Голос за сценой, голос далекого утраченного детства: «Говорит Москва. Московское время 19 часов 30 минут. Начинаем передачу “Театр у микрофона”». Представление начинается с руки. Рука подростка, вкручивающего перегоревшую лампочку, рука Баси, держащая палочку с шаром, рука, комкающая лист бумаги, и, наконец, «Длинная-длинная рука», по которой идет человек с собакой и ползет муравей.

 

ВТОРОЕ ДЕЙСТВИЕ

Между первым и вторым действием очевидный временной разрыв.

Появляется тема одиночества. «Проекты для одинокого человека» предлагают аскетическую программу, предельно скромный и предельно регламентированный способ существования, ориентированный не на получение от жизни радостей и удовольствий, а на созерцание и внутреннюю работу. Это программа, которую можно было бы определить как монашество в миру.

«Метафизическая композиция» задает тон и определяет следующую тему. Абстрактные рисунки на обрывках бумаги напоминают зарисовки доктора Фауста, разбросанные в его мастерской, заботливо собранные и сохраненные его смиренным учеником.

 

ТРЕТЬЕ ДЕЙСТВИЕ

Дневной путь окончен. Приходят вечер и ночь, и никогда не известно, что они с собой принесут. Ночь сгущается. Уютная комната Старушек-голландок из сказки о Черной курице окружена непроницаемой тьмой. В этой тьме высвечиваются строки из рассказа Юрия Мамлеева о неизбывном страхе смерти.

Страх смерти — совсем не единственный страх, который надвигается на нас в ночной темноте. «Сутра Страхов и Сомнений» развертывает целую нескончаемую вереницу страхов и сомнений. Сутра представляет собой десятиметровый свиток, имитирующий сакральные предметы, наподобие Торы или старых китайских свитков. В ней две части. Первая, состоящая из 228 страхов, «сохранилась» только частично. Вторая часть, состоящая из 77 сомнений, «дошла до нас» полностью.

 

ЧЕТВЕРТОЕ ДЕЙСТВИЕ

«Июнь — июнь...» — это как бы страницы из дневника. Ночь кончилась. В самом слове «дневник» светится слово «день». В левом верхнем углу, как во всяком дневнике, точная дата. Дневник очень лаконичный, на каждой странице всего два слова: лето-небо, трава-облака, глаза-рука, смешно- смешно, ветер-вечер, молчание-мерцание. Два слова, два круга, две горизонтали. Это дневник о встрече.

И вертикаль, разделяющая на две половины… Не есть ли это те самые две половины, о которых в своем «Пире» устами Аристофана Платон рассказывает легенду о возникновении человека: «Итак, каждый из нас — это половина человека, рассеченного на две… части, и поэтому каждый ищет всегда соответствующую ему половину…»

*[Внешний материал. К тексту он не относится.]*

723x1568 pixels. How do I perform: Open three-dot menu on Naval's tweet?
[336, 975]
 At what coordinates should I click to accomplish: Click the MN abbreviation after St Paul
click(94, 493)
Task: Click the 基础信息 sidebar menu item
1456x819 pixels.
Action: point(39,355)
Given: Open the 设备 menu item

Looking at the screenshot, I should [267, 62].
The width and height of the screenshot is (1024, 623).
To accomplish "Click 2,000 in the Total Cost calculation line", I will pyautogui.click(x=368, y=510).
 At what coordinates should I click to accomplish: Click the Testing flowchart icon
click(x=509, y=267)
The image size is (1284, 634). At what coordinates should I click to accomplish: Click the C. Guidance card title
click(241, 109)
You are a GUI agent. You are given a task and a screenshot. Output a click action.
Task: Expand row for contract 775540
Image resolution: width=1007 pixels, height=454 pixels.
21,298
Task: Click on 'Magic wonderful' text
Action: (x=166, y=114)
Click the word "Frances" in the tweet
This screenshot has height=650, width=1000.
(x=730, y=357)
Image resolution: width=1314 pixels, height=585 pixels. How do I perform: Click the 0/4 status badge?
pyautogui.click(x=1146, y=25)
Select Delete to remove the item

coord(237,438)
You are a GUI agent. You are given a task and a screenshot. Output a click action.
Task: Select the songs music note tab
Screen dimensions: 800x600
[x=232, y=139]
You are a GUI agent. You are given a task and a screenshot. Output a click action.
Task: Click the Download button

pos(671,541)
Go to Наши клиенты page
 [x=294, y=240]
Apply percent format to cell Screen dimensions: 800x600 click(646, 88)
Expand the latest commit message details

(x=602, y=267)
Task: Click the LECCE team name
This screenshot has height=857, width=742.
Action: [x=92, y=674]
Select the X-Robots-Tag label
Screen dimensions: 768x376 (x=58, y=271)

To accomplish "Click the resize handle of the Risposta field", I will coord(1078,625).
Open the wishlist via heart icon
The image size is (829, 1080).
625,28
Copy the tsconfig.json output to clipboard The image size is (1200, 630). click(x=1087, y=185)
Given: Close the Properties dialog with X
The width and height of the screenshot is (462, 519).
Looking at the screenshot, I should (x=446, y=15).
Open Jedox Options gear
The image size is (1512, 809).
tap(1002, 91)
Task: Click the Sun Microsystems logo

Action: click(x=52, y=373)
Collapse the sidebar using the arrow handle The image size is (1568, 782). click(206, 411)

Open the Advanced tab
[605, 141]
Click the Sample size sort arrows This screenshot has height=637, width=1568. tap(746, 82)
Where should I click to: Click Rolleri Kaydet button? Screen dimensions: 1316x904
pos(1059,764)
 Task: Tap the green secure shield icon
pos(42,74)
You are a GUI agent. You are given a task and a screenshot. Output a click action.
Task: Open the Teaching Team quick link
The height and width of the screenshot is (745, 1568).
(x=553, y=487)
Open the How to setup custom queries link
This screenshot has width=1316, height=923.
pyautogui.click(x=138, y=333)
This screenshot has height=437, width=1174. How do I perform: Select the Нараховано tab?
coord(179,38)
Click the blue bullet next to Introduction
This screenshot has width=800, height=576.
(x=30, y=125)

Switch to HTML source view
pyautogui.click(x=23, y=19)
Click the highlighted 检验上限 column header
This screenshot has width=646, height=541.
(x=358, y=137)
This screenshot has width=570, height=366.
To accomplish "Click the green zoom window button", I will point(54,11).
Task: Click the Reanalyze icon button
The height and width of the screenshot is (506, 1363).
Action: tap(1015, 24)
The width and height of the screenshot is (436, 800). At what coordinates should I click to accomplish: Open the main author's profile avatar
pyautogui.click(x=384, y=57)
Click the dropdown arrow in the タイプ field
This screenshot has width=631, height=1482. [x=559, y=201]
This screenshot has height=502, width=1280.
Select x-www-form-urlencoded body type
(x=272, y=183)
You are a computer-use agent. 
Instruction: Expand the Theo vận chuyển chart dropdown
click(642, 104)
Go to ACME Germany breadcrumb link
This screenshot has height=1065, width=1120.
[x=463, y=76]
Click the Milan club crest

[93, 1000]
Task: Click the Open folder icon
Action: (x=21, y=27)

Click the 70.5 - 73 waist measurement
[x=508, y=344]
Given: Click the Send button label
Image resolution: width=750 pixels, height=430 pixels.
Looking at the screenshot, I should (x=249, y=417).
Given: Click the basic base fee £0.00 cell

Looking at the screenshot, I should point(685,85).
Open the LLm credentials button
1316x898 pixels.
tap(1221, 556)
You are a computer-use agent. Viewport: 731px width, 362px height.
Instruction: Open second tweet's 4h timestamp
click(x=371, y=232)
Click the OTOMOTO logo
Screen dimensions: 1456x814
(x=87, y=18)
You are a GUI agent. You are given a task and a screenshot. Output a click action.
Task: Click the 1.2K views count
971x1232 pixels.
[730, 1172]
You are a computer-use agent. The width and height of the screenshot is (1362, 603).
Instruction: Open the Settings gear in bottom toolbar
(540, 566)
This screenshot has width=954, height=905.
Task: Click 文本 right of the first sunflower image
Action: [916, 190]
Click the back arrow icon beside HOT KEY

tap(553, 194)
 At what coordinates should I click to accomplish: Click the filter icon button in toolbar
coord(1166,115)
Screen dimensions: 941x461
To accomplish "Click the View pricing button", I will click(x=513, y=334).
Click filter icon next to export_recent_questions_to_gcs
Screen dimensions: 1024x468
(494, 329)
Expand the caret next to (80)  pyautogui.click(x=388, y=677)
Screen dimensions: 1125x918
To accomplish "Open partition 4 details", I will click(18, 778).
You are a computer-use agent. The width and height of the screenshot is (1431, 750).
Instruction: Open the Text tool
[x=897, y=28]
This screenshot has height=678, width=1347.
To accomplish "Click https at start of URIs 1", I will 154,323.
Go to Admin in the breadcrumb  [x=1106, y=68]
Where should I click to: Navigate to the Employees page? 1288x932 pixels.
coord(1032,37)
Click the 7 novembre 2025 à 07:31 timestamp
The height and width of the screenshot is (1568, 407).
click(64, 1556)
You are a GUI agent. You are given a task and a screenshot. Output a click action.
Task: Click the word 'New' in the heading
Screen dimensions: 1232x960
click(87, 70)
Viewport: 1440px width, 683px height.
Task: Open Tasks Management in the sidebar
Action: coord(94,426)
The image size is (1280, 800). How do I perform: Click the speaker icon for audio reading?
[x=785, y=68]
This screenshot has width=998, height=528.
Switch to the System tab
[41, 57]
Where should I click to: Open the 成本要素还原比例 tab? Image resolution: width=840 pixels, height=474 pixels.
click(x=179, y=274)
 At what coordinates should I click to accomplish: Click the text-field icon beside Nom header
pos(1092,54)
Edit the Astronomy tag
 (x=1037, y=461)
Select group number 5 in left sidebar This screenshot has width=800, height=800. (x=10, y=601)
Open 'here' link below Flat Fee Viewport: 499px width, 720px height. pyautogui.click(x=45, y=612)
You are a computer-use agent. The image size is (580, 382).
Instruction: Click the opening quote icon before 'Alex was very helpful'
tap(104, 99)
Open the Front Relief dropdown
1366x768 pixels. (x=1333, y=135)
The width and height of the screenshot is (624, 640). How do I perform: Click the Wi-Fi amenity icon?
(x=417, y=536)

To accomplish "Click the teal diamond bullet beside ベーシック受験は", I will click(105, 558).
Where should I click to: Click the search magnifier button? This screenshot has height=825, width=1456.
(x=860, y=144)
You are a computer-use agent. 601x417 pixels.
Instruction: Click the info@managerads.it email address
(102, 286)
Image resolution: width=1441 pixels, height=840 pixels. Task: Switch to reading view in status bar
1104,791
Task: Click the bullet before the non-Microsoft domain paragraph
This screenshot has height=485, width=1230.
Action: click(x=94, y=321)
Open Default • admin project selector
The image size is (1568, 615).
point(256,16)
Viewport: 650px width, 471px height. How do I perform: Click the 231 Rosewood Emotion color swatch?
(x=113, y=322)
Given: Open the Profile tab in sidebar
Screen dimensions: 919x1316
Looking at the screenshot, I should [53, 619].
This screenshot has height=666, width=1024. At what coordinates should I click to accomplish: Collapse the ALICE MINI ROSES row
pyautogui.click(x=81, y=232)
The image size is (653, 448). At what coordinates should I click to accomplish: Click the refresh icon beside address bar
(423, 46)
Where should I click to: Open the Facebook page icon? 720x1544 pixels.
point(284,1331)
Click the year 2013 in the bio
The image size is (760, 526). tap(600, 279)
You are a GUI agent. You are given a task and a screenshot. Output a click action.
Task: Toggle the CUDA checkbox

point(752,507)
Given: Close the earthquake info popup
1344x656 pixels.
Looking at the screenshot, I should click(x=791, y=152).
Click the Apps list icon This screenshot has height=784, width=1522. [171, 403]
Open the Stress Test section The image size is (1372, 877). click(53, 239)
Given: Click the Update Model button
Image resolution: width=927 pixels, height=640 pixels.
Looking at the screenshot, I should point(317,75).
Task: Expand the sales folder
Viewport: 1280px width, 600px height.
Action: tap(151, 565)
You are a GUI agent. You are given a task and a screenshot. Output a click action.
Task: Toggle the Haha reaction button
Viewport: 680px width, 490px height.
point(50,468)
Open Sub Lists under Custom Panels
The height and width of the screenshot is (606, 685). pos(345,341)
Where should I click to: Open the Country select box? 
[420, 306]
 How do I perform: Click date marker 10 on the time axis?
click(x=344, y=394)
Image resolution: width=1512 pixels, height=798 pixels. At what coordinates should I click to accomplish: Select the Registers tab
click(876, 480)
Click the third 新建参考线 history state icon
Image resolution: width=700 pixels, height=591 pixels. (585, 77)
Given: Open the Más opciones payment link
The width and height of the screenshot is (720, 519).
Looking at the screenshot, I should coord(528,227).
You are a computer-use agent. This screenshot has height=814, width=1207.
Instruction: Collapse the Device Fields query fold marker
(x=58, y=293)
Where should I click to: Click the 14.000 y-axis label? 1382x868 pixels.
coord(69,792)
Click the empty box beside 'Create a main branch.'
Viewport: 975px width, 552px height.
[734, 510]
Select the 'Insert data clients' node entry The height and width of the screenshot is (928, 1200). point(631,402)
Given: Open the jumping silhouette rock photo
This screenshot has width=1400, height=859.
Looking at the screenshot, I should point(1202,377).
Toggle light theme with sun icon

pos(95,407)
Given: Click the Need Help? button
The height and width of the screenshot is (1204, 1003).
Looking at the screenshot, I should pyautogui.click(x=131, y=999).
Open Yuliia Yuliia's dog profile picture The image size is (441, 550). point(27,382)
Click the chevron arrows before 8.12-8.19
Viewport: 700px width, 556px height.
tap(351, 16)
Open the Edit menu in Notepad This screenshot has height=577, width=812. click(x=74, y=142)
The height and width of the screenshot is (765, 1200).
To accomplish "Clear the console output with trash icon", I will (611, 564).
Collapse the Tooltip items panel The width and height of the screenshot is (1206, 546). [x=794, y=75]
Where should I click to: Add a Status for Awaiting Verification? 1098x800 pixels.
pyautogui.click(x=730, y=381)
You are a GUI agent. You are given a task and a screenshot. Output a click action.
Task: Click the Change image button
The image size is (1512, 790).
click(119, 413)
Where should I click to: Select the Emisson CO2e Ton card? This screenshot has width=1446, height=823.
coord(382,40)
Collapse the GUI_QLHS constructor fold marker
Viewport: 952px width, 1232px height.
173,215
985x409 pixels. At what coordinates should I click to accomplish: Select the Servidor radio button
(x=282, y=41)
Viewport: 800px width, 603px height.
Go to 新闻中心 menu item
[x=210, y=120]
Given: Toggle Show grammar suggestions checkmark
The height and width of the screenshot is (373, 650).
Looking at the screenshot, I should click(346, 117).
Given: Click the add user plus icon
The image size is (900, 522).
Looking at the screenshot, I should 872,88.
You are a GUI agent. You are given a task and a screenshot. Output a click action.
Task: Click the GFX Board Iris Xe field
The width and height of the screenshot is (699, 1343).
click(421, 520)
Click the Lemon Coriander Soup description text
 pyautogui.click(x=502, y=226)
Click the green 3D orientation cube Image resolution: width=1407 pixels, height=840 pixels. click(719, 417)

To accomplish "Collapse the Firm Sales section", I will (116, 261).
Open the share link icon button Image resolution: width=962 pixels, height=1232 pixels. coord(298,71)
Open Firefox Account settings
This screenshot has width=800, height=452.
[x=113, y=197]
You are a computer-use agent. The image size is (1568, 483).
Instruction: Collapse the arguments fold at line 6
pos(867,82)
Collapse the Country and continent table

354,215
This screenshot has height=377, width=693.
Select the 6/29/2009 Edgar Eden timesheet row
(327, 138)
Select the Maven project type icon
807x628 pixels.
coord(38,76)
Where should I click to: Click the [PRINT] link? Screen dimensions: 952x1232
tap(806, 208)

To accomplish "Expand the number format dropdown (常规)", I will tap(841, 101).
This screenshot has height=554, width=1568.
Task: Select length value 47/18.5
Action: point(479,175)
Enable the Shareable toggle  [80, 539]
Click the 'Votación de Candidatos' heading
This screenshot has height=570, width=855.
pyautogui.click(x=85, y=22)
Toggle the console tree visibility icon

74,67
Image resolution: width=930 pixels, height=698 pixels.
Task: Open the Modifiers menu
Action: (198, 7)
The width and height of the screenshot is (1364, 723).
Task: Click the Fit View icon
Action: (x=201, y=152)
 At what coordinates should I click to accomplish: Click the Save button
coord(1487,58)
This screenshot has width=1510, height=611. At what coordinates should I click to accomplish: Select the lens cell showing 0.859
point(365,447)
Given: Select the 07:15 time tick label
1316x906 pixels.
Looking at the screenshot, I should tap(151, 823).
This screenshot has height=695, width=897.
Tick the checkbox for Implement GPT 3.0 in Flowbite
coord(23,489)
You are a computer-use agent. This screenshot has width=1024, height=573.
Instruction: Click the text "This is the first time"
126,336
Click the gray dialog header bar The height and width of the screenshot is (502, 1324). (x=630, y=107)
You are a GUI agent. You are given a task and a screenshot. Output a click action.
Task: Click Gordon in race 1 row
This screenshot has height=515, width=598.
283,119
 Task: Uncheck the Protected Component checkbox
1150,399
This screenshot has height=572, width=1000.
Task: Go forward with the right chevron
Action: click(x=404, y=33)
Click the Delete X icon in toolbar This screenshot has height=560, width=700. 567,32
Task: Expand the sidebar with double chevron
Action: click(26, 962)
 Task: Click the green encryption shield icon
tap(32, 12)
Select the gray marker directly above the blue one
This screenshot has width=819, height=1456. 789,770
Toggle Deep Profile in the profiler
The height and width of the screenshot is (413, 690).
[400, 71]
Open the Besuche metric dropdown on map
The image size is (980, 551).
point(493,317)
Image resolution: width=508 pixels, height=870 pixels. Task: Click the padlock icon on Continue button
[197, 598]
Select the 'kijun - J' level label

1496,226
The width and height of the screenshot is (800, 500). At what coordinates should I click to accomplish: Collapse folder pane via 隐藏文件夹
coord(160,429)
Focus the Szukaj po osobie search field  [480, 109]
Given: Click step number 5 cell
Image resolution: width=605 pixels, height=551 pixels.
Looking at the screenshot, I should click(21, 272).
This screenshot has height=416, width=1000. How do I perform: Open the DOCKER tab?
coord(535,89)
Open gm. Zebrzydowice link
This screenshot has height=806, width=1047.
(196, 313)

Появление Платона не случайно. Эйдосы, одно из главных понятий платоновской философии, — следующая тема четвертого действия. Тут и эйдетические фигуры, и эйдетические пейзажи, и более сложные композиции, как «Московская готика» или «Эйдос с собакой». Эйдетическая связка человека и животного скрывает в себе по меньшей мере два мотива. Первый — что человек и «остальное живое» уже в своем проекте, на уровне эйдосов, задуманы как двуединое целое. Второй — что это «остальное живое» нуждается в заботе и нежности человека («Эйдос с собакой», «Умиление», «Эйдос с тремя птицами»).

 

ИНТЕРМЕЦЦО

Представьте себе научный эксперимент с участием человека, в результате которого этот человек исчезает «за горизонтом неизвестного пространства». Ученые пытаются установить контакт с исчезнувшим. Наконец удается выйти с ним на связь. Мы слышим звукозапись вопросов, которые задает экспериментатор, и ответы находящегося за горизонтом неизвестного пространства подопытного человека, участвующего в эксперименте. Старательные ответы исчезнувшего больше похожи на молчание.

 

ФИНАЛ

Мажорный финал разыгрывается в Садах Монаха Рабиновича. Лейтмотив Сада, заявленный в самом начале, становится ведущей темой. Сады Монаха Рабиновича — это не сады цветов и деревьев, это так называемые культурные сады, умозрительные и абстрактные, это сады идей. Главная садовая культура здесь — круг. Круг как образ совершенства, гармонии и бесконечности, как знак трансцендентности, надмирности этих садов.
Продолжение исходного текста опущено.